Up against the ferocity of fire, it is easy to feel that forces beyond our control are at work. In the middle of the worst wildfire season in memory in California, there is a great sense of powerlessness in the face of nature.
Yet, almost every fire is ignited by a person — either by mistake or on purpose.
A flat tire on a trailer drags against the asphalt, sending a spark into dry vegetation and setting a racing inferno that kills people and destroys homes. That is how the Carr Fire began. A person with a hammer is believed to have mistakenly set the fires of the Mendocino Complex blaze, now the largest in California history.
Scientists agree that extreme weather patterns brought on by climate change have made fire seasons more destructive, partly by drying out more vegetation that serves as the fuel for wildfires.
Experts also worry that not enough attention is given to all the ways that people have made the problem of wildfires worse.
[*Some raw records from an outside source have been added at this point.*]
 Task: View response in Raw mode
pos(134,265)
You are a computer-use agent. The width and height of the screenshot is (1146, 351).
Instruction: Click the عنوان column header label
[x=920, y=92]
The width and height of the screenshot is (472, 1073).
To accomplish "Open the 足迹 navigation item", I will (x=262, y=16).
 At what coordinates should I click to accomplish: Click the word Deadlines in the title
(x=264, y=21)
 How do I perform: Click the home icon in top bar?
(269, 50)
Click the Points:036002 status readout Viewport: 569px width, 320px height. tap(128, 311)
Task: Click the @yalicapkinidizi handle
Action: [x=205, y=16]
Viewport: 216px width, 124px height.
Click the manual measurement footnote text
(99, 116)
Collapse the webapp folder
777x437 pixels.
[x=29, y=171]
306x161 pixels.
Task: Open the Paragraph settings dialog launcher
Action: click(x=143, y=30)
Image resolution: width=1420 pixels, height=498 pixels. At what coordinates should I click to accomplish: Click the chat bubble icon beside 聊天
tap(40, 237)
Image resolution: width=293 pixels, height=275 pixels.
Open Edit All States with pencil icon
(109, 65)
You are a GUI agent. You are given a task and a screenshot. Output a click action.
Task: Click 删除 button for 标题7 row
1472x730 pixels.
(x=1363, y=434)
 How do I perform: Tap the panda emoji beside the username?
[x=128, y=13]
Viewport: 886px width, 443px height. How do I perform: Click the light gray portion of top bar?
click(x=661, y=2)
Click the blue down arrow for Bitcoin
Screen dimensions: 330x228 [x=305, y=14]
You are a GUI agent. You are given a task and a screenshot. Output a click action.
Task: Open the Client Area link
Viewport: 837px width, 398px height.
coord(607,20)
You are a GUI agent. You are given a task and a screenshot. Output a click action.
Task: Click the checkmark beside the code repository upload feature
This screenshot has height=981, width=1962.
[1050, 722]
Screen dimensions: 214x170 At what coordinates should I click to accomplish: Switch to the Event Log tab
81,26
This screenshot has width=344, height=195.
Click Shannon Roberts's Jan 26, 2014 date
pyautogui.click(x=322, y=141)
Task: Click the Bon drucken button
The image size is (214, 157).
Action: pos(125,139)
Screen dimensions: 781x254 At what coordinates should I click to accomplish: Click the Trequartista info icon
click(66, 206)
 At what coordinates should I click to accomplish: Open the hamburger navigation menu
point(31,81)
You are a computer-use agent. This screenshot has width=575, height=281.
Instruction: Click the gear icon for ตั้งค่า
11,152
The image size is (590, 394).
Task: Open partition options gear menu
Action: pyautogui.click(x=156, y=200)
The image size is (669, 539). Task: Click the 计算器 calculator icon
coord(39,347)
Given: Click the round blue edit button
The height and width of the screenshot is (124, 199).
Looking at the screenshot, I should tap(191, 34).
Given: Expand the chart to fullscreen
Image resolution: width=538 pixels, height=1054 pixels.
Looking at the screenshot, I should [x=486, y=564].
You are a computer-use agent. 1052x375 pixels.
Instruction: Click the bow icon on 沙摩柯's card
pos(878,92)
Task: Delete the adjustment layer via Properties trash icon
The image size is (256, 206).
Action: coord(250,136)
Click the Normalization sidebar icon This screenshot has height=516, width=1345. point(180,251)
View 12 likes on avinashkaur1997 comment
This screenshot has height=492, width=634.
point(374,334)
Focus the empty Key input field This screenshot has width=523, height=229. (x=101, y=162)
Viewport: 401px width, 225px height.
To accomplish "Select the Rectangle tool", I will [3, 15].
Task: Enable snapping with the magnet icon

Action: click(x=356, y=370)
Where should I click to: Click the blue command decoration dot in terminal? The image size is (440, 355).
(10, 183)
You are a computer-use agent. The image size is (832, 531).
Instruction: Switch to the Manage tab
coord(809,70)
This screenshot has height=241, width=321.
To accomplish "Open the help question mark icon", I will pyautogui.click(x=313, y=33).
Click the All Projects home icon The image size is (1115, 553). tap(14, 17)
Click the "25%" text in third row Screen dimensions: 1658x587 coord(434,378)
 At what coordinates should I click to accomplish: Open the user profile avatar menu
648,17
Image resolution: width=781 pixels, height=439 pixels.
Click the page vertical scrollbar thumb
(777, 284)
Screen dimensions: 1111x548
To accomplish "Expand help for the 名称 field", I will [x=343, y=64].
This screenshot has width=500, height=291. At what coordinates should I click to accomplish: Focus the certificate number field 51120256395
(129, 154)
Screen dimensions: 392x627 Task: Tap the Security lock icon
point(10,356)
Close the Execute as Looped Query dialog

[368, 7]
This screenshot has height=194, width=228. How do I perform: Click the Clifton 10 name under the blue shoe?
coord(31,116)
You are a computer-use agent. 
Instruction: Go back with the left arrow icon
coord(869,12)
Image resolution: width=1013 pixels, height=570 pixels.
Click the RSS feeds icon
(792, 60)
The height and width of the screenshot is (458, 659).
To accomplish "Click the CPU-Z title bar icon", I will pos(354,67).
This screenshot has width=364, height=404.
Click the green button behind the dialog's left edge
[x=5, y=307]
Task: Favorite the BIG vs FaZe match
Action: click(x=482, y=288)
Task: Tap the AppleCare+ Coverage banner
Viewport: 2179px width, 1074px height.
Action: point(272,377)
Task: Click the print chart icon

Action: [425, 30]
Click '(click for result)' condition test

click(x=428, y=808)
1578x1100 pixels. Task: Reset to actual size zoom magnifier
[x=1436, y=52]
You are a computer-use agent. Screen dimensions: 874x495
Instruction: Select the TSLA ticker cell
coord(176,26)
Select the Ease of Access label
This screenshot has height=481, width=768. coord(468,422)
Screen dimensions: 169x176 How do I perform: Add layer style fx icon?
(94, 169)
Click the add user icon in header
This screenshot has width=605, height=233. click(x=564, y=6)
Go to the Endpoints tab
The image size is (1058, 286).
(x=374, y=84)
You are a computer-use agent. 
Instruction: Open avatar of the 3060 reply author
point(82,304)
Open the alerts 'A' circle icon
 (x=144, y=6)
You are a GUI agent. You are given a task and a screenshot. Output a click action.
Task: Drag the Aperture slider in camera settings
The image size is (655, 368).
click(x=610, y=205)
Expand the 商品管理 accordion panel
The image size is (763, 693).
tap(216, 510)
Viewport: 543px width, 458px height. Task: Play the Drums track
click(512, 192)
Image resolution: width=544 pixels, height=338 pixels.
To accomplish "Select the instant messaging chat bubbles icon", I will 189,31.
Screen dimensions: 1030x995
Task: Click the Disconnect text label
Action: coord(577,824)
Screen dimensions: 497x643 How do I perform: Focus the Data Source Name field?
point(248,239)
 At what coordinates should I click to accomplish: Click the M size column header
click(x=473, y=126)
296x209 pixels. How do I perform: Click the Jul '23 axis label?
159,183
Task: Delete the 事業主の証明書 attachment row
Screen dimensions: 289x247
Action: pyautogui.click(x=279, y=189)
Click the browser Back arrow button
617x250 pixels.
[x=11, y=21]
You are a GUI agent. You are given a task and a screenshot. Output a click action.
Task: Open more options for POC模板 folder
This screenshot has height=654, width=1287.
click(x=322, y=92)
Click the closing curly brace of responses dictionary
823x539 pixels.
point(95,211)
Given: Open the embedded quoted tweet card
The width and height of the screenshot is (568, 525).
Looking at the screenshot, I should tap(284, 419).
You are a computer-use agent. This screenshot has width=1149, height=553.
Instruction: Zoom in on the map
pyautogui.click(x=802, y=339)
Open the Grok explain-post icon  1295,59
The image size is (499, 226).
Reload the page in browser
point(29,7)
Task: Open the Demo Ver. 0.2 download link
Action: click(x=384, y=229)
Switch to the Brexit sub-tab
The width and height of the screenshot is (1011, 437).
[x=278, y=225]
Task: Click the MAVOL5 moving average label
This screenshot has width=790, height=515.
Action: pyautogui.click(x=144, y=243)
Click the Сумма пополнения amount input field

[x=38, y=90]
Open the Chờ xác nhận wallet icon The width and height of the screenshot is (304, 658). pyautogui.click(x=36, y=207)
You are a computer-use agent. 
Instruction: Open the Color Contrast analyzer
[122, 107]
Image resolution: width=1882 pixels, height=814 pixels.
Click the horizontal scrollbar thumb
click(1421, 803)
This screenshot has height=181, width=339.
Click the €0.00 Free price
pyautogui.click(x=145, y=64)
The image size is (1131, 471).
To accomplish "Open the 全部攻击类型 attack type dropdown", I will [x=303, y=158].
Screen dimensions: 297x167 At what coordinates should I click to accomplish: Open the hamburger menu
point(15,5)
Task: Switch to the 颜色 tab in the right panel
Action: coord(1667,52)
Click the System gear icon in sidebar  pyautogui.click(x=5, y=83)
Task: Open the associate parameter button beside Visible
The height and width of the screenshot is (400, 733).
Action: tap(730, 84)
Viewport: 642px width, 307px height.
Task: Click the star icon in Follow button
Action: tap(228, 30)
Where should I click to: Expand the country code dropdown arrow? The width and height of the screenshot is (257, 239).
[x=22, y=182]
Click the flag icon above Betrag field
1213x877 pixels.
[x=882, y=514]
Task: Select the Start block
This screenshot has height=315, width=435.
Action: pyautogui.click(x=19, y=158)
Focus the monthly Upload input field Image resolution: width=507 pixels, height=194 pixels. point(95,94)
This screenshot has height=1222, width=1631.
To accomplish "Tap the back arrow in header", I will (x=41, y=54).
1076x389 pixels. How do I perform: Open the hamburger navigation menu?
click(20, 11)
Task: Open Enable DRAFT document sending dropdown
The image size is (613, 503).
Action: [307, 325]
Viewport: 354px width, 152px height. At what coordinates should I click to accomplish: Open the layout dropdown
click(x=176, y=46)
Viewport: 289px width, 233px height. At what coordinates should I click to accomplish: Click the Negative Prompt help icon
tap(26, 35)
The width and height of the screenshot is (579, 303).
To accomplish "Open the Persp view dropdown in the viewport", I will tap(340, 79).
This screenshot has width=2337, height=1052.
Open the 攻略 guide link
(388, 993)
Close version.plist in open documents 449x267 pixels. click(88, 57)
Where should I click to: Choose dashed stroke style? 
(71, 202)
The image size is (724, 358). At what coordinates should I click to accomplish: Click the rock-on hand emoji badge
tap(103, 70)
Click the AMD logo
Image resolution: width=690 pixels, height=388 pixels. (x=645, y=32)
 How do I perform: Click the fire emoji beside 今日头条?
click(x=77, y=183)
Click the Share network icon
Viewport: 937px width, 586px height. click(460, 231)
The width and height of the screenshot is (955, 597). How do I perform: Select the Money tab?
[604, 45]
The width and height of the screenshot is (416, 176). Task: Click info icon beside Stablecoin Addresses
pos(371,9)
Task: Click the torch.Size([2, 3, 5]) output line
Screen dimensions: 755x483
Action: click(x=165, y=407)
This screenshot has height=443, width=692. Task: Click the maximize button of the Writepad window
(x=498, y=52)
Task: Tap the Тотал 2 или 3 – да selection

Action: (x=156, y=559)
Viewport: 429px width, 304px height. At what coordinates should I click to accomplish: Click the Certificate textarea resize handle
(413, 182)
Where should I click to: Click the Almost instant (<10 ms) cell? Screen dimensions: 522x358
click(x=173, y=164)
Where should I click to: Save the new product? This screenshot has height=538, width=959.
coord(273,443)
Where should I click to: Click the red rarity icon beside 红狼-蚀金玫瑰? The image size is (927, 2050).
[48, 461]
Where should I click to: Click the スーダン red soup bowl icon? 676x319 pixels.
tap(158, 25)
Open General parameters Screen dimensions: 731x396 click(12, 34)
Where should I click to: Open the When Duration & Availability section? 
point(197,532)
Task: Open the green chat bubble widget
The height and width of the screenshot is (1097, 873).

Population growth in California means there are more people on the roads — cars are a prime culprit in wildfires — and more homes built in wilderness areas.
“It would be easy to throw our hands in the air and say it’s just climate change, and we can’t do anything about it,” said Jennifer K. Balch, a professor of geography at the University of Colorado at Boulder and an expert on wildfires. “But actually we are starting the majority of wildfires, and we can do something about it.”
Another factor, many experts say, are policies in California that protect forests from timber harvesting and a reluctance to set off controlled fires to burn vegetation.
William Stewart, an expert on forestry at the University of California at Berkeley, said that part of the California dream was keeping “nature as it is,” with minimal management of forests.
With so many fires burning so often, Stephen Pyne, a fire historian at Arizona State University, worries the public has become accustomed to disaster, unwilling to have difficult conversations about where houses are being built and whether controlled burns are a good idea.
“We just fight fire,” he said. “That’s the easiest political response. I’m beginning to think of these like mass shootings. A shooting happens in a grade school and nothing changes.”
Struggling to make sense of the cataclysm unfolding across California, with so many fires burning, firefighters and officials have often described what the state is facing as the “new normal.”
It has been repeated so often that it has become a cliché, but experts say it actually underplays what is happening.
“This is not the new normal for our high temperatures and wildfires,” said Glen MacDonald, a professor of geography at UCLA. “This is just a steppingstone.”